▸ TASK PROMPT
For the data below, give again exactly the lines from the one containing "Task: Click the Sol-Tec IT Services logo" through the one containing "Given: Open Account settings in the sidebar", both ends included, and no others.

(Stored data entries)

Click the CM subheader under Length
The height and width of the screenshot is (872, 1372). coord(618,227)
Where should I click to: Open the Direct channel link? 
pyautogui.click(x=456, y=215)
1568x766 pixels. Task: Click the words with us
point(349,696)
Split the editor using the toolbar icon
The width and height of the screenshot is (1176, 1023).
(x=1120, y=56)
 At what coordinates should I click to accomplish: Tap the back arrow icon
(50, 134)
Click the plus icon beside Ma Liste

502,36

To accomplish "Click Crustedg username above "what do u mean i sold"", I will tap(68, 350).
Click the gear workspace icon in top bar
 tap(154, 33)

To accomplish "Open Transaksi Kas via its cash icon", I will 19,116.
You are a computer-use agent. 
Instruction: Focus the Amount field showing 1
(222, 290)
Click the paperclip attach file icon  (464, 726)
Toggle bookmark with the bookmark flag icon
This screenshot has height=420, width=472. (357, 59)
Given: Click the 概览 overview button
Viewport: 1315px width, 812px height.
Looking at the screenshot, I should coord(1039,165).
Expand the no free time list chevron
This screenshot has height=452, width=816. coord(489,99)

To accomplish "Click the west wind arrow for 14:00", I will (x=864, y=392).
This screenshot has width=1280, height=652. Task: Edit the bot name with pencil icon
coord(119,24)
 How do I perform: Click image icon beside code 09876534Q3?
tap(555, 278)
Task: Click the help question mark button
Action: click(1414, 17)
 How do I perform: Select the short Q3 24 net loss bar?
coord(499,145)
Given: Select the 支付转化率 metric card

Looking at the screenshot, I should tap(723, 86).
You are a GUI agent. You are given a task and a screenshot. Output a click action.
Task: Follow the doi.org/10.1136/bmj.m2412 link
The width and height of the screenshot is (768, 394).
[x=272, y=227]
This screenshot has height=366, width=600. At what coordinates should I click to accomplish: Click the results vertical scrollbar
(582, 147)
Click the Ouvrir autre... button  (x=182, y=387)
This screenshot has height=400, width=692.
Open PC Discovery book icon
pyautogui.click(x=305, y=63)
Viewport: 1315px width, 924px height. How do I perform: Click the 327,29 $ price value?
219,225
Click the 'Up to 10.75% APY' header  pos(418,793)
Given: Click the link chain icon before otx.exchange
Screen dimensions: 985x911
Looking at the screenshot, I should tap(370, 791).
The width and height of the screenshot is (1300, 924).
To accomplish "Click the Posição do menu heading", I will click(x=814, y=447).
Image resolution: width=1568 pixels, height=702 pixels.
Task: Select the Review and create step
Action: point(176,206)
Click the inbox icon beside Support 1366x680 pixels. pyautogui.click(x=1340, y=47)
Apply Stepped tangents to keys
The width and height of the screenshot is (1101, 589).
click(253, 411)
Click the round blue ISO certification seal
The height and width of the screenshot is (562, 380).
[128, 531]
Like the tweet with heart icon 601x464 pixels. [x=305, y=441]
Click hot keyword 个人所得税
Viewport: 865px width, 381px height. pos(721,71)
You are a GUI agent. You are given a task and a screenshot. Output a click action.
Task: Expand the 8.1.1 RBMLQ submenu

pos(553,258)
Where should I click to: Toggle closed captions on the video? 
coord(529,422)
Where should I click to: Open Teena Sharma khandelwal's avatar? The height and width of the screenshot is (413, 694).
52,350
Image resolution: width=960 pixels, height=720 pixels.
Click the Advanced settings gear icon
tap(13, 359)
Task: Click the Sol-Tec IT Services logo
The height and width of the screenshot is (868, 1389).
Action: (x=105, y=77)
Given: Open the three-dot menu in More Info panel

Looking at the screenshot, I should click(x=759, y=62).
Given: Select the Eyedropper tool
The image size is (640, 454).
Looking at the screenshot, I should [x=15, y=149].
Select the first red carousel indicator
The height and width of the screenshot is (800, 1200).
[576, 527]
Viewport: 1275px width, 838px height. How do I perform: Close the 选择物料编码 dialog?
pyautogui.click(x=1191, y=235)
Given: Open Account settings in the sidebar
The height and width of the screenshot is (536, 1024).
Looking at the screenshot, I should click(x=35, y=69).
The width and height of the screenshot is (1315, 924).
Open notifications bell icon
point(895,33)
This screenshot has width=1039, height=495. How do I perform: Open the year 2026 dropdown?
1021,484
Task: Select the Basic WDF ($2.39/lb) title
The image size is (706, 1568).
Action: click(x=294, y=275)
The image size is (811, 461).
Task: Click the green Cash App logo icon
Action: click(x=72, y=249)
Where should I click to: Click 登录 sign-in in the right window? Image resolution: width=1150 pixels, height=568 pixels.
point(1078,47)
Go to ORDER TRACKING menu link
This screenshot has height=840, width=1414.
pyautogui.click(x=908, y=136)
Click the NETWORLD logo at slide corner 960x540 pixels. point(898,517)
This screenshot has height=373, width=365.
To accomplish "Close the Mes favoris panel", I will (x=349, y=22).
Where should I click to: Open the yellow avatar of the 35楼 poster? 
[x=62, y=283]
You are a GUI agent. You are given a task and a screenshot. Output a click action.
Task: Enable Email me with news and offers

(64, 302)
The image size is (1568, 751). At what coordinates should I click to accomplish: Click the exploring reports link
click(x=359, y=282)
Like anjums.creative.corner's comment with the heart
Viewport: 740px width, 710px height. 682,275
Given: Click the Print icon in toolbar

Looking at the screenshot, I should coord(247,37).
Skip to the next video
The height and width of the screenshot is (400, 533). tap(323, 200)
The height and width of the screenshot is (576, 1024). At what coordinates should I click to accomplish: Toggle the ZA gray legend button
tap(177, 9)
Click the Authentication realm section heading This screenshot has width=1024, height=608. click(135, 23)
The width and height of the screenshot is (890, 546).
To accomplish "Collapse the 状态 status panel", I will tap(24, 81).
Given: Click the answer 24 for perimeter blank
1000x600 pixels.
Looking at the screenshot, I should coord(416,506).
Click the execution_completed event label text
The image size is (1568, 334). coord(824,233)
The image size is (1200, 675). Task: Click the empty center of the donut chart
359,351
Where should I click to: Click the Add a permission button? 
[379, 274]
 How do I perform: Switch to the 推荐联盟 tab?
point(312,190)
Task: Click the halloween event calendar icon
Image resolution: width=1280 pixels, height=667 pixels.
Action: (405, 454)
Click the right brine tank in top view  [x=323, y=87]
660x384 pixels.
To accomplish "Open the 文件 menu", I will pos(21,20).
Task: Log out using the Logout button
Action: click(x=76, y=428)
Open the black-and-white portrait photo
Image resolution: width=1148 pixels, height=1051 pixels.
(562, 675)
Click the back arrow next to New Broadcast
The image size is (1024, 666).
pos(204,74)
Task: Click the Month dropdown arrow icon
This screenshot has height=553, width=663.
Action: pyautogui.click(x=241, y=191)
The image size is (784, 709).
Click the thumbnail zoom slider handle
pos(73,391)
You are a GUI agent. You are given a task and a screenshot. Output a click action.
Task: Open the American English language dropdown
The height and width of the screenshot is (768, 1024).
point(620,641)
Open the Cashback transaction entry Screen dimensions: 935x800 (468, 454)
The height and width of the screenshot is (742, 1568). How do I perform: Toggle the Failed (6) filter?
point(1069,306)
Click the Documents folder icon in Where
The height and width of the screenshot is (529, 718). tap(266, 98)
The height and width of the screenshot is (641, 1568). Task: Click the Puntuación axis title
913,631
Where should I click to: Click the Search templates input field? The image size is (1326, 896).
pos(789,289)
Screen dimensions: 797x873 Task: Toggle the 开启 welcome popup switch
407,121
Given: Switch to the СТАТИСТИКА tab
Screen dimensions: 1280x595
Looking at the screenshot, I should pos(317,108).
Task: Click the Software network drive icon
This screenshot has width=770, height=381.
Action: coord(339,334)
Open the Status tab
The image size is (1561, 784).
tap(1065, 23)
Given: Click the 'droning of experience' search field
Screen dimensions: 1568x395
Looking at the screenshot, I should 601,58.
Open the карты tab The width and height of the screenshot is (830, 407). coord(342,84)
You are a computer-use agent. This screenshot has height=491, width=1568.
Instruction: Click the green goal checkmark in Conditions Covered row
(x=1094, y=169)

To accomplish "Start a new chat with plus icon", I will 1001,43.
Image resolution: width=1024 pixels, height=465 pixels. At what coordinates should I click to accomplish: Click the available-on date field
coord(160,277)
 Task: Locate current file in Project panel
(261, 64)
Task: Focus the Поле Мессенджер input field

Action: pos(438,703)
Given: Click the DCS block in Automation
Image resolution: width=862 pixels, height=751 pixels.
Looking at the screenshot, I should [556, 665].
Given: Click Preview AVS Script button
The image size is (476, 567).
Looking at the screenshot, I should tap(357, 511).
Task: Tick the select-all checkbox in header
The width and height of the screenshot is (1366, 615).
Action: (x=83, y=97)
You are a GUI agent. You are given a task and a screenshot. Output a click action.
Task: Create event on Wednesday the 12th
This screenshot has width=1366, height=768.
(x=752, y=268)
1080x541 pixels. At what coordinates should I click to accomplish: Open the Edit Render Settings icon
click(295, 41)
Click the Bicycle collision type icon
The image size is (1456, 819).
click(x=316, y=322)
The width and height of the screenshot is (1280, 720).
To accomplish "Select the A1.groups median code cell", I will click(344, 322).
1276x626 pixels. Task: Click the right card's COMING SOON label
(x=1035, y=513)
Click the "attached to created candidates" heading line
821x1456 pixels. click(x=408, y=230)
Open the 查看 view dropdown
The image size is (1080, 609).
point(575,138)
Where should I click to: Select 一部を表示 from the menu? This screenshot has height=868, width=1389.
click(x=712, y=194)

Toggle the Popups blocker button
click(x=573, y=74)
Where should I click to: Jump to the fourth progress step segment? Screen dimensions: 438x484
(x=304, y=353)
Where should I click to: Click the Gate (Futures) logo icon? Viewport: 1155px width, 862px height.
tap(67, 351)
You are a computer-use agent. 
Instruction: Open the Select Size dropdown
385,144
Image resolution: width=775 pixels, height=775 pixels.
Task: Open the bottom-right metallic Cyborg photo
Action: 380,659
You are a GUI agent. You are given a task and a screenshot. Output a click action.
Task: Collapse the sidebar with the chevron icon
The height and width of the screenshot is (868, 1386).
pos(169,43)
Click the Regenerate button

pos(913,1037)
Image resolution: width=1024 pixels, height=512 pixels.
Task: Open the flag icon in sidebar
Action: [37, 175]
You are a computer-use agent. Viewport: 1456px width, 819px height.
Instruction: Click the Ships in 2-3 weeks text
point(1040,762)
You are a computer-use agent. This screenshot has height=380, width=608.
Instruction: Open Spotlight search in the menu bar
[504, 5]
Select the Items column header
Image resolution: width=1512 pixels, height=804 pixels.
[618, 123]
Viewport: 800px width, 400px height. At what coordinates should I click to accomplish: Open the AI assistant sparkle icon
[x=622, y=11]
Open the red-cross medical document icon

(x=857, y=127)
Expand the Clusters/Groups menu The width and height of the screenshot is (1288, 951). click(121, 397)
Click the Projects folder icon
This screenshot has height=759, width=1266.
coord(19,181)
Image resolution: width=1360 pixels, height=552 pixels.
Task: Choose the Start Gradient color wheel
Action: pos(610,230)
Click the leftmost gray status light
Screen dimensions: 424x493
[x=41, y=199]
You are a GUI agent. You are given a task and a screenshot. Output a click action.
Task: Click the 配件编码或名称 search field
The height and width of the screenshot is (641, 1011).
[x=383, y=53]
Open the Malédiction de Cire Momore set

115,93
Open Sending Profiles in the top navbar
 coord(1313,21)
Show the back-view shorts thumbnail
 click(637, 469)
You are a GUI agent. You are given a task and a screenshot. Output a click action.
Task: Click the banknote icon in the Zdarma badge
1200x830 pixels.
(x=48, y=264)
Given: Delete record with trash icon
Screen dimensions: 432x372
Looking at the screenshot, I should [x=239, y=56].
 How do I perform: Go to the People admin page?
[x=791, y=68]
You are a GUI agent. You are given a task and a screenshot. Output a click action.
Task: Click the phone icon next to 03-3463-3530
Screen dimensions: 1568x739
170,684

▸ WRITTEN RESPONSE
Task: Click the Sol-Tec IT Services logo
The height and width of the screenshot is (868, 1389).
Action: (x=105, y=77)
Given: Open the three-dot menu in More Info panel

Looking at the screenshot, I should click(x=759, y=62).
Given: Select the Eyedropper tool
The image size is (640, 454).
Looking at the screenshot, I should [x=15, y=149].
Select the first red carousel indicator
The height and width of the screenshot is (800, 1200).
[576, 527]
Viewport: 1275px width, 838px height. How do I perform: Close the 选择物料编码 dialog?
pyautogui.click(x=1191, y=235)
Given: Open Account settings in the sidebar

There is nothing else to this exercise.